Internal Revenue Code (IRC) Section 1059 is a corporate tax provision that prevents the manipulation of tax liability through large dividend distributions. The rule targets non-economic distributions that function as a return of capital, which a corporate shareholder might try to treat as a tax-advantaged dividend. By requiring a reduction in the stock’s tax basis, Section 1059 curtails the ability of a corporate shareholder to generate an artificial capital loss upon the subsequent sale of the stock. This mechanism ensures the benefit of the Dividends Received Deduction (DRD) is not used to shield what is economically a recovery of investment rather than a distribution of earnings.
A distribution qualifies as an “extraordinary dividend” if its size exceeds specific thresholds relative to the shareholder’s adjusted basis in the stock. For common stock, the dividend must equal or exceed 10% of the adjusted basis, while for preferred stock, the threshold is 5% of the adjusted basis. Aggregation rules prevent shareholders from splitting large distributions into smaller payments to circumvent these thresholds. Dividends received with ex-dividend dates within any 85 consecutive-day period are treated as a single dividend for testing the percentage threshold. Additionally, dividends received within a 365 consecutive-day period are aggregated if their total amount exceeds 20% of the adjusted basis.
Taxpayers can elect under IRC Section 1059 to substitute the fair market value (FMV) of the stock for the adjusted basis when determining if a distribution is extraordinary. This election is beneficial when a stock has significantly appreciated in value since acquisition. Using the lower historical adjusted basis might otherwise classify the dividend as extraordinary. For publicly traded stock, the FMV is typically the closing price on the day before the ex-dividend date.
Once a distribution is determined to be an extraordinary dividend, the corporate shareholder must reduce the adjusted basis in the stock by the “nontaxed portion.” The nontaxed portion is the amount of the dividend sheltered from taxation by the Dividends Received Deduction (DRD). This is calculated as the total dividend amount reduced by the taxable portion included in gross income. For instance, if a shareholder receives an extraordinary dividend of \[latex]100 and claims an 80% DRD, the nontaxed portion that reduces basis is \[/latex]80. The basis reduction is generally deferred until the stock is sold or otherwise disposed of, provided the reduction does not drive the stock’s basis below zero.

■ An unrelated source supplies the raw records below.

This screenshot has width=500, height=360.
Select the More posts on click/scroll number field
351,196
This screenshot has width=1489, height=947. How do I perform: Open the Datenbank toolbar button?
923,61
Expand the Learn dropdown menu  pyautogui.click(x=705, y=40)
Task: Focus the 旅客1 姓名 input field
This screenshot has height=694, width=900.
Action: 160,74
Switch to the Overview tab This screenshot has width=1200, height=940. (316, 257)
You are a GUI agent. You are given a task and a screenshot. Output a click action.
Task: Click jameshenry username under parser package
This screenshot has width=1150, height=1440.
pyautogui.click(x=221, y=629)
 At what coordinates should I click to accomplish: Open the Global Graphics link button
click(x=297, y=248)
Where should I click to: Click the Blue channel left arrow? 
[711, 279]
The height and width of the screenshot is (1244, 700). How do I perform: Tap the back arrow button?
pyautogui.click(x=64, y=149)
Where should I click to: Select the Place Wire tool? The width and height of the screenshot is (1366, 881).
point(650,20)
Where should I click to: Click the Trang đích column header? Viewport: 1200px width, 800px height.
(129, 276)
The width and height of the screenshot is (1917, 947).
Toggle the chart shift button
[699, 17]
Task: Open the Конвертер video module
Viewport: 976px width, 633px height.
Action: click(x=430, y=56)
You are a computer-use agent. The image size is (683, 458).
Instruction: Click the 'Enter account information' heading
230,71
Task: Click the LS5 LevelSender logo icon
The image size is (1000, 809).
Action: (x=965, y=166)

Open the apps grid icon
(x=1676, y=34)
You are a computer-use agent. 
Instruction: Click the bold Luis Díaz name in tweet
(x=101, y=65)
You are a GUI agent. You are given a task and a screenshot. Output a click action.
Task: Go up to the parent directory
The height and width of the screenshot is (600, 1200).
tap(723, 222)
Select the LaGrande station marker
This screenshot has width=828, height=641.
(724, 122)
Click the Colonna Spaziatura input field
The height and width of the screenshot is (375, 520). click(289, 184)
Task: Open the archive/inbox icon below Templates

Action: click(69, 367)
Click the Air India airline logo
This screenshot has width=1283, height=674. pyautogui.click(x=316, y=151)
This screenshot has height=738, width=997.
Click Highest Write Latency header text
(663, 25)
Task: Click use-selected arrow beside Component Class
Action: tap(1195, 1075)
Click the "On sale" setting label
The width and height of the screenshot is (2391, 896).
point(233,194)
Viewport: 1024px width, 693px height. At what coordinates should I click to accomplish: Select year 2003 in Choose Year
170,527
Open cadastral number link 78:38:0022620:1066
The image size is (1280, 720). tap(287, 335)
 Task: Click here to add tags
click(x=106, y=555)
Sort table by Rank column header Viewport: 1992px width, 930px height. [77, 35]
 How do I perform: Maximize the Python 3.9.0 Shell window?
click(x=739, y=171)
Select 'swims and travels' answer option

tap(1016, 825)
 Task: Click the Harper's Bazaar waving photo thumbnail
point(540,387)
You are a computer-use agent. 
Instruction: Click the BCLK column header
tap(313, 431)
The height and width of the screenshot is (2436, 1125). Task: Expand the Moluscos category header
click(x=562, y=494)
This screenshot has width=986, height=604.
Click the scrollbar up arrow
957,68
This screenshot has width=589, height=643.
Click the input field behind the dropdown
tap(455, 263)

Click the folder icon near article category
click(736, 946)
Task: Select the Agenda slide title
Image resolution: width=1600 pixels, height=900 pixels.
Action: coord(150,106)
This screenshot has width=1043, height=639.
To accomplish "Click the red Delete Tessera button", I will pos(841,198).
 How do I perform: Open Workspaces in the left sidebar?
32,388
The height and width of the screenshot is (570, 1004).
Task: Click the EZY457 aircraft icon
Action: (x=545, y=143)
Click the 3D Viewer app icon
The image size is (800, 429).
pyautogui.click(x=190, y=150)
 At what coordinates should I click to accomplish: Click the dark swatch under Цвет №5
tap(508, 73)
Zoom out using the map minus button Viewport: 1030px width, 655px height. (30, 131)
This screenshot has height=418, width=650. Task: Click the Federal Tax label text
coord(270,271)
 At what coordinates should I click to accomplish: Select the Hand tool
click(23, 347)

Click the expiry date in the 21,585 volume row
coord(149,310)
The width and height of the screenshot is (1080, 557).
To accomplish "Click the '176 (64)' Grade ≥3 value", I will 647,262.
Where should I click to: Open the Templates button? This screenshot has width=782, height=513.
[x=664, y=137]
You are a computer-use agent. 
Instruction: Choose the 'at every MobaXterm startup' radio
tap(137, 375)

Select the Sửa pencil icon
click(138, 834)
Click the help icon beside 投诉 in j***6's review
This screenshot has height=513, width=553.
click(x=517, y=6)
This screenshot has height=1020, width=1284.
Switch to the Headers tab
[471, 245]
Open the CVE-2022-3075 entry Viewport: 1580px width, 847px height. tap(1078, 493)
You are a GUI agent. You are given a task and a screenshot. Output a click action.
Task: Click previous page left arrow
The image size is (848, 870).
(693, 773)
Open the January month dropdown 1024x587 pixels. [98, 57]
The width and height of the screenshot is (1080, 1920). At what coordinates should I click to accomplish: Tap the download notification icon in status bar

The basis reduction rule does not apply if the corporate shareholder has held the stock for more than two years before the dividend announcement date. This two-year holding period requirement is designed to ensure the shareholder has a long-term investment in the stock. This suggests the distribution is less likely to be part of a tax-avoidance scheme, as the intent is long-term holding. However, this exception is disregarded for dividends received in certain non-pro rata redemptions or distributions in partial liquidation.
Special rules apply to “qualified preferred dividends,” which are fixed dividends paid at least annually on preferred stock not in arrears at the time of acquisition. For these dividends, the basis reduction rule is inapplicable if the stock is held for more than five years. If the stock is sold within the five-year period, the reduction is limited. Specifically, the reduction is limited to the excess of the qualified preferred dividends actually paid over the amount of dividends that would have been paid based on the stock’s stated rate of return.
Dividends received by Regulated Investment Companies (RICs) or Real Estate Investment Trusts (REITs) are generally exempt from the extraordinary dividend rules. This exemption applies if the dividends are received with respect to stock held for less than six months.
The basis reduction is limited to reducing the stock’s basis down to zero. If the nontaxed portion of the extraordinary dividend exceeds the shareholder’s adjusted basis, the excess amount is immediately treated as gain from the sale or exchange of the stock. This gain must be recognized by the corporate shareholder in the taxable year the dividend is received, rather than being deferred until the eventual sale or disposition of the stock. This immediate recognition prevents the creation of a negative basis and ensures the full economic benefit of the dividend is accounted for in the tax system.